* **WHAT THIS TASK INVOLVES**: Nothing in the records should change; write them all out again.

* **Stored records**:
········

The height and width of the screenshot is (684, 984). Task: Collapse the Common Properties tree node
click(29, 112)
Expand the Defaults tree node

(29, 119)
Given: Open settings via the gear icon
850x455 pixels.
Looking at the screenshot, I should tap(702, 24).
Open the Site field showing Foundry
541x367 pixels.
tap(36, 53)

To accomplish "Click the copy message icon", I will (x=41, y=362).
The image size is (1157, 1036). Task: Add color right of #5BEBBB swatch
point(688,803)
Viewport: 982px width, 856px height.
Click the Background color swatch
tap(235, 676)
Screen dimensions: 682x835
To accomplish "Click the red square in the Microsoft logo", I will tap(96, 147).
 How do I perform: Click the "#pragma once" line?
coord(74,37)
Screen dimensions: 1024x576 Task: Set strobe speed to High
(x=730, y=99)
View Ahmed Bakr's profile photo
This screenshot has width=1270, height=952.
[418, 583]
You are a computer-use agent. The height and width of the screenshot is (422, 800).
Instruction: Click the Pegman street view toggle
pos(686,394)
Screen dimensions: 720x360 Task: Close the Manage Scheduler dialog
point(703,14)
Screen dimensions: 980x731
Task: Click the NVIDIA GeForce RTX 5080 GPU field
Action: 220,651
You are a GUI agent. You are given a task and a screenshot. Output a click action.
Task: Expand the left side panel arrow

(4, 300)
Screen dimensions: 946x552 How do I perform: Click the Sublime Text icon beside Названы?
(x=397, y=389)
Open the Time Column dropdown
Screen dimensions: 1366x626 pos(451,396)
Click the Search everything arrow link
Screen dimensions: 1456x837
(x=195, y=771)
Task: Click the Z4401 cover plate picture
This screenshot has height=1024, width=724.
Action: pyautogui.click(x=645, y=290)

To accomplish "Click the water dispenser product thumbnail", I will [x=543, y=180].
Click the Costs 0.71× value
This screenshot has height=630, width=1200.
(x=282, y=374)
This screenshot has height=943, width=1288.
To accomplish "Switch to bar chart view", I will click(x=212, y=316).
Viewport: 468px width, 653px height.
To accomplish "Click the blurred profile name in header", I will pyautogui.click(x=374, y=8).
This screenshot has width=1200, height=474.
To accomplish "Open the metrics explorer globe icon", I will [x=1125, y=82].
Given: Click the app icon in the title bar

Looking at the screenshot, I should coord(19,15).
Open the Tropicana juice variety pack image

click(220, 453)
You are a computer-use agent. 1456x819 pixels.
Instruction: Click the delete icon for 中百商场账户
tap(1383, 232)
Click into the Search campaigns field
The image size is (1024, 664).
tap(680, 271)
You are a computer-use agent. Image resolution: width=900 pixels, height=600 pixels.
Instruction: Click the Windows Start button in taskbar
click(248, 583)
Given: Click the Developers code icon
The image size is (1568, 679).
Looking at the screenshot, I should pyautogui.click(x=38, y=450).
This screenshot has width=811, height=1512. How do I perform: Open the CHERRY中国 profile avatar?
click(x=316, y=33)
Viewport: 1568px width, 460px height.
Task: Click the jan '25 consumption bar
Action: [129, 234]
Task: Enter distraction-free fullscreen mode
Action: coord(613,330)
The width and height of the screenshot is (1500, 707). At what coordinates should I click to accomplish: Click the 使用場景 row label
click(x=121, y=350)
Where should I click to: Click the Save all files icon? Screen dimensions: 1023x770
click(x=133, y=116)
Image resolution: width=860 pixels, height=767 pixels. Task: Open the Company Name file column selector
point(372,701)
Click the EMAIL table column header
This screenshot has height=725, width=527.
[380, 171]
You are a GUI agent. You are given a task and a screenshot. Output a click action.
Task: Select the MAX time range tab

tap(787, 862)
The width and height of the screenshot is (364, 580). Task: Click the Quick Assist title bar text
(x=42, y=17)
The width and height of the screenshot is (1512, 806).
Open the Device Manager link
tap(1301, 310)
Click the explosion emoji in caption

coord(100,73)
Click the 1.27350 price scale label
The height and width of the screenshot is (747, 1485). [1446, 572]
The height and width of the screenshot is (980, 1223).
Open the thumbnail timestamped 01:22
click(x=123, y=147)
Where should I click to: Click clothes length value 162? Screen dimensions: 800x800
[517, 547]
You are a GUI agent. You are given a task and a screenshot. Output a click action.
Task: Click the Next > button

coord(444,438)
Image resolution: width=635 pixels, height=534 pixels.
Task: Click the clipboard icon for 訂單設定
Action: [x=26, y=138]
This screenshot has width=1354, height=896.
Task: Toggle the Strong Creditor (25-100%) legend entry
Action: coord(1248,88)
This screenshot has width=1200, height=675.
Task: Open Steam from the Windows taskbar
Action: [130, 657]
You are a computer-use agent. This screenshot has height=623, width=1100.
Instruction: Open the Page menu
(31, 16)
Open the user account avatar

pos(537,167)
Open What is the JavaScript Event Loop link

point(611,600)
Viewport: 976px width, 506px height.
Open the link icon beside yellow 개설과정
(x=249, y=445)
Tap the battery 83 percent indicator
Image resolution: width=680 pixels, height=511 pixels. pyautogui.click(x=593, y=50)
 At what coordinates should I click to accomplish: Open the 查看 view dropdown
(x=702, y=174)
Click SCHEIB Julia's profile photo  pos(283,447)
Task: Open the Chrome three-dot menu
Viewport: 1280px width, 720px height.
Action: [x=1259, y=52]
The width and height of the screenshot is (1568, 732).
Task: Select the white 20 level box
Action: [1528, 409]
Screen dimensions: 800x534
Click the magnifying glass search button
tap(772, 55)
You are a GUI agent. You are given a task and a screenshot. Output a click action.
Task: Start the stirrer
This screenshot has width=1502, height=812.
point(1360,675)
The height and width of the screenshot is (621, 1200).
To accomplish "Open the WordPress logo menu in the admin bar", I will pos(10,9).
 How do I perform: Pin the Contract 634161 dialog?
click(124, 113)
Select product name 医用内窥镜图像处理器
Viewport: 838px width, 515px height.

········

* **RESPONSE AREA**:
The height and width of the screenshot is (684, 984). Task: Collapse the Common Properties tree node
click(29, 112)
Expand the Defaults tree node

(29, 119)
Given: Open settings via the gear icon
850x455 pixels.
Looking at the screenshot, I should tap(702, 24).
Open the Site field showing Foundry
541x367 pixels.
tap(36, 53)

To accomplish "Click the copy message icon", I will (x=41, y=362).
The image size is (1157, 1036). Task: Add color right of #5BEBBB swatch
point(688,803)
Viewport: 982px width, 856px height.
Click the Background color swatch
tap(235, 676)
Screen dimensions: 682x835
To accomplish "Click the red square in the Microsoft logo", I will tap(96, 147).
 How do I perform: Click the "#pragma once" line?
coord(74,37)
Screen dimensions: 1024x576 Task: Set strobe speed to High
(x=730, y=99)
View Ahmed Bakr's profile photo
This screenshot has width=1270, height=952.
[418, 583]
You are a computer-use agent. The height and width of the screenshot is (422, 800).
Instruction: Click the Pegman street view toggle
pos(686,394)
Screen dimensions: 720x360 Task: Close the Manage Scheduler dialog
point(703,14)
Screen dimensions: 980x731
Task: Click the NVIDIA GeForce RTX 5080 GPU field
Action: 220,651
You are a GUI agent. You are given a task and a screenshot. Output a click action.
Task: Expand the left side panel arrow

(4, 300)
Screen dimensions: 946x552 How do I perform: Click the Sublime Text icon beside Названы?
(x=397, y=389)
Open the Time Column dropdown
Screen dimensions: 1366x626 pos(451,396)
Click the Search everything arrow link
Screen dimensions: 1456x837
(x=195, y=771)
Task: Click the Z4401 cover plate picture
This screenshot has height=1024, width=724.
Action: pyautogui.click(x=645, y=290)

To accomplish "Click the water dispenser product thumbnail", I will [x=543, y=180].
Click the Costs 0.71× value
This screenshot has height=630, width=1200.
(x=282, y=374)
This screenshot has height=943, width=1288.
To accomplish "Switch to bar chart view", I will click(x=212, y=316).
Viewport: 468px width, 653px height.
To accomplish "Click the blurred profile name in header", I will pyautogui.click(x=374, y=8).
This screenshot has width=1200, height=474.
To accomplish "Open the metrics explorer globe icon", I will [x=1125, y=82].
Given: Click the app icon in the title bar

Looking at the screenshot, I should coord(19,15).
Open the Tropicana juice variety pack image

click(220, 453)
You are a computer-use agent. 1456x819 pixels.
Instruction: Click the delete icon for 中百商场账户
tap(1383, 232)
Click into the Search campaigns field
The image size is (1024, 664).
tap(680, 271)
You are a computer-use agent. Image resolution: width=900 pixels, height=600 pixels.
Instruction: Click the Windows Start button in taskbar
click(248, 583)
Given: Click the Developers code icon
The image size is (1568, 679).
Looking at the screenshot, I should pyautogui.click(x=38, y=450).
This screenshot has width=811, height=1512. How do I perform: Open the CHERRY中国 profile avatar?
click(x=316, y=33)
Viewport: 1568px width, 460px height.
Task: Click the jan '25 consumption bar
Action: [129, 234]
Task: Enter distraction-free fullscreen mode
Action: coord(613,330)
The width and height of the screenshot is (1500, 707). At what coordinates should I click to accomplish: Click the 使用場景 row label
click(x=121, y=350)
Where should I click to: Click the Save all files icon? Screen dimensions: 1023x770
click(x=133, y=116)
Image resolution: width=860 pixels, height=767 pixels. Task: Open the Company Name file column selector
point(372,701)
Click the EMAIL table column header
This screenshot has height=725, width=527.
[380, 171]
You are a GUI agent. You are given a task and a screenshot. Output a click action.
Task: Select the MAX time range tab

tap(787, 862)
The width and height of the screenshot is (364, 580). Task: Click the Quick Assist title bar text
(x=42, y=17)
The width and height of the screenshot is (1512, 806).
Open the Device Manager link
tap(1301, 310)
Click the explosion emoji in caption

coord(100,73)
Click the 1.27350 price scale label
The height and width of the screenshot is (747, 1485). [1446, 572]
The height and width of the screenshot is (980, 1223).
Open the thumbnail timestamped 01:22
click(x=123, y=147)
Where should I click to: Click clothes length value 162? Screen dimensions: 800x800
[517, 547]
You are a GUI agent. You are given a task and a screenshot. Output a click action.
Task: Click the Next > button

coord(444,438)
Image resolution: width=635 pixels, height=534 pixels.
Task: Click the clipboard icon for 訂單設定
Action: [x=26, y=138]
This screenshot has width=1354, height=896.
Task: Toggle the Strong Creditor (25-100%) legend entry
Action: coord(1248,88)
This screenshot has width=1200, height=675.
Task: Open Steam from the Windows taskbar
Action: [130, 657]
You are a computer-use agent. This screenshot has height=623, width=1100.
Instruction: Open the Page menu
(31, 16)
Open the user account avatar

pos(537,167)
Open What is the JavaScript Event Loop link

point(611,600)
Viewport: 976px width, 506px height.
Open the link icon beside yellow 개설과정
(x=249, y=445)
Tap the battery 83 percent indicator
Image resolution: width=680 pixels, height=511 pixels. pyautogui.click(x=593, y=50)
 At what coordinates should I click to accomplish: Open the 查看 view dropdown
(x=702, y=174)
Click SCHEIB Julia's profile photo  pos(283,447)
Task: Open the Chrome three-dot menu
Viewport: 1280px width, 720px height.
Action: [x=1259, y=52]
The width and height of the screenshot is (1568, 732).
Task: Select the white 20 level box
Action: [1528, 409]
Screen dimensions: 800x534
Click the magnifying glass search button
tap(772, 55)
You are a GUI agent. You are given a task and a screenshot. Output a click action.
Task: Start the stirrer
This screenshot has width=1502, height=812.
point(1360,675)
The height and width of the screenshot is (621, 1200).
To accomplish "Open the WordPress logo menu in the admin bar", I will pos(10,9).
 How do I perform: Pin the Contract 634161 dialog?
click(124, 113)
Select product name 医用内窥镜图像处理器
Viewport: 838px width, 515px height.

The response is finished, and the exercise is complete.